**EXERCISE OBJECTIVE**.
Please write back every entry exactly, character for character.

(INFORMATION begins)

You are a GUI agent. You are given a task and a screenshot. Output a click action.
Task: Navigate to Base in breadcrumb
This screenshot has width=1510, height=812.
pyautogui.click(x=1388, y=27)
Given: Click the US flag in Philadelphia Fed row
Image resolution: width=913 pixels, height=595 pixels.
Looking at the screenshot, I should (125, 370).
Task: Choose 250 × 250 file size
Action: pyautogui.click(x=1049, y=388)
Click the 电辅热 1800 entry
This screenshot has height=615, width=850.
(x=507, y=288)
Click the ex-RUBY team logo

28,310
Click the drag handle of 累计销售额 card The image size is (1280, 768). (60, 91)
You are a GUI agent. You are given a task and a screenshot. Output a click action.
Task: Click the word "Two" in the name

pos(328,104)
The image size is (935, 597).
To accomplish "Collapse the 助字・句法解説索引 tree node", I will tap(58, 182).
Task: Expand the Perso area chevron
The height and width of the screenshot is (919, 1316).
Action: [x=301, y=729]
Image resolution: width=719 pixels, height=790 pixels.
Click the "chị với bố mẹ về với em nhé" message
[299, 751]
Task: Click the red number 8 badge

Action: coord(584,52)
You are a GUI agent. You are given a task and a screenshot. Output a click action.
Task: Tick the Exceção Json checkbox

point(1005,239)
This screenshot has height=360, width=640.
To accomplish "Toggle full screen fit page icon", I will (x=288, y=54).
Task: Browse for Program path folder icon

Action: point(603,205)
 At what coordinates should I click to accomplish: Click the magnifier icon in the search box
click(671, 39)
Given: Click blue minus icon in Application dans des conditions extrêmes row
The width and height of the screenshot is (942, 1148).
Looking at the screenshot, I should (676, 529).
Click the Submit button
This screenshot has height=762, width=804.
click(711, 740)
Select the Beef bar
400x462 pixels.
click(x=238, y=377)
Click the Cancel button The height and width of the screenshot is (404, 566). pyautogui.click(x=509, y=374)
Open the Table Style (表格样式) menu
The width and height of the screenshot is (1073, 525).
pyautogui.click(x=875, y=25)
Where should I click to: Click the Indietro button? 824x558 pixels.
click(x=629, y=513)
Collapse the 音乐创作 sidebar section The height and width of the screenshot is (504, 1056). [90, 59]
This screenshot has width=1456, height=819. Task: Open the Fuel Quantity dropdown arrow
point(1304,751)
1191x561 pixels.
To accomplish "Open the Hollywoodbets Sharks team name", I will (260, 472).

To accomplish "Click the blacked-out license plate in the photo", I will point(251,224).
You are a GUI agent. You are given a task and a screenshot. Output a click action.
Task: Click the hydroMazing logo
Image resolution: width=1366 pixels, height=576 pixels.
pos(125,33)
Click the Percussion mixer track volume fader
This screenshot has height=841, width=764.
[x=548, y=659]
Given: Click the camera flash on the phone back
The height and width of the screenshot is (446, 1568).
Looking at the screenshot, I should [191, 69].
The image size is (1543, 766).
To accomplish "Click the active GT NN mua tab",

(INFORMATION ends)

**WORKED SOLUTION**.
You are a GUI agent. You are given a task and a screenshot. Output a click action.
Task: Navigate to Base in breadcrumb
This screenshot has width=1510, height=812.
pyautogui.click(x=1388, y=27)
Given: Click the US flag in Philadelphia Fed row
Image resolution: width=913 pixels, height=595 pixels.
Looking at the screenshot, I should (125, 370).
Task: Choose 250 × 250 file size
Action: pyautogui.click(x=1049, y=388)
Click the 电辅热 1800 entry
This screenshot has height=615, width=850.
(x=507, y=288)
Click the ex-RUBY team logo

28,310
Click the drag handle of 累计销售额 card The image size is (1280, 768). (60, 91)
You are a GUI agent. You are given a task and a screenshot. Output a click action.
Task: Click the word "Two" in the name

pos(328,104)
The image size is (935, 597).
To accomplish "Collapse the 助字・句法解説索引 tree node", I will tap(58, 182).
Task: Expand the Perso area chevron
The height and width of the screenshot is (919, 1316).
Action: [x=301, y=729]
Image resolution: width=719 pixels, height=790 pixels.
Click the "chị với bố mẹ về với em nhé" message
[299, 751]
Task: Click the red number 8 badge

Action: coord(584,52)
You are a GUI agent. You are given a task and a screenshot. Output a click action.
Task: Tick the Exceção Json checkbox

point(1005,239)
This screenshot has height=360, width=640.
To accomplish "Toggle full screen fit page icon", I will (x=288, y=54).
Task: Browse for Program path folder icon

Action: point(603,205)
 At what coordinates should I click to accomplish: Click the magnifier icon in the search box
click(671, 39)
Given: Click blue minus icon in Application dans des conditions extrêmes row
The width and height of the screenshot is (942, 1148).
Looking at the screenshot, I should (676, 529).
Click the Submit button
This screenshot has height=762, width=804.
click(711, 740)
Select the Beef bar
400x462 pixels.
click(x=238, y=377)
Click the Cancel button The height and width of the screenshot is (404, 566). pyautogui.click(x=509, y=374)
Open the Table Style (表格样式) menu
The width and height of the screenshot is (1073, 525).
pyautogui.click(x=875, y=25)
Where should I click to: Click the Indietro button? 824x558 pixels.
click(x=629, y=513)
Collapse the 音乐创作 sidebar section The height and width of the screenshot is (504, 1056). [90, 59]
This screenshot has width=1456, height=819. Task: Open the Fuel Quantity dropdown arrow
point(1304,751)
1191x561 pixels.
To accomplish "Open the Hollywoodbets Sharks team name", I will (260, 472).

To accomplish "Click the blacked-out license plate in the photo", I will point(251,224).
You are a GUI agent. You are given a task and a screenshot. Output a click action.
Task: Click the hydroMazing logo
Image resolution: width=1366 pixels, height=576 pixels.
pos(125,33)
Click the Percussion mixer track volume fader
This screenshot has height=841, width=764.
[x=548, y=659]
Given: Click the camera flash on the phone back
The height and width of the screenshot is (446, 1568).
Looking at the screenshot, I should [191, 69].
The image size is (1543, 766).
To accomplish "Click the active GT NN mua tab",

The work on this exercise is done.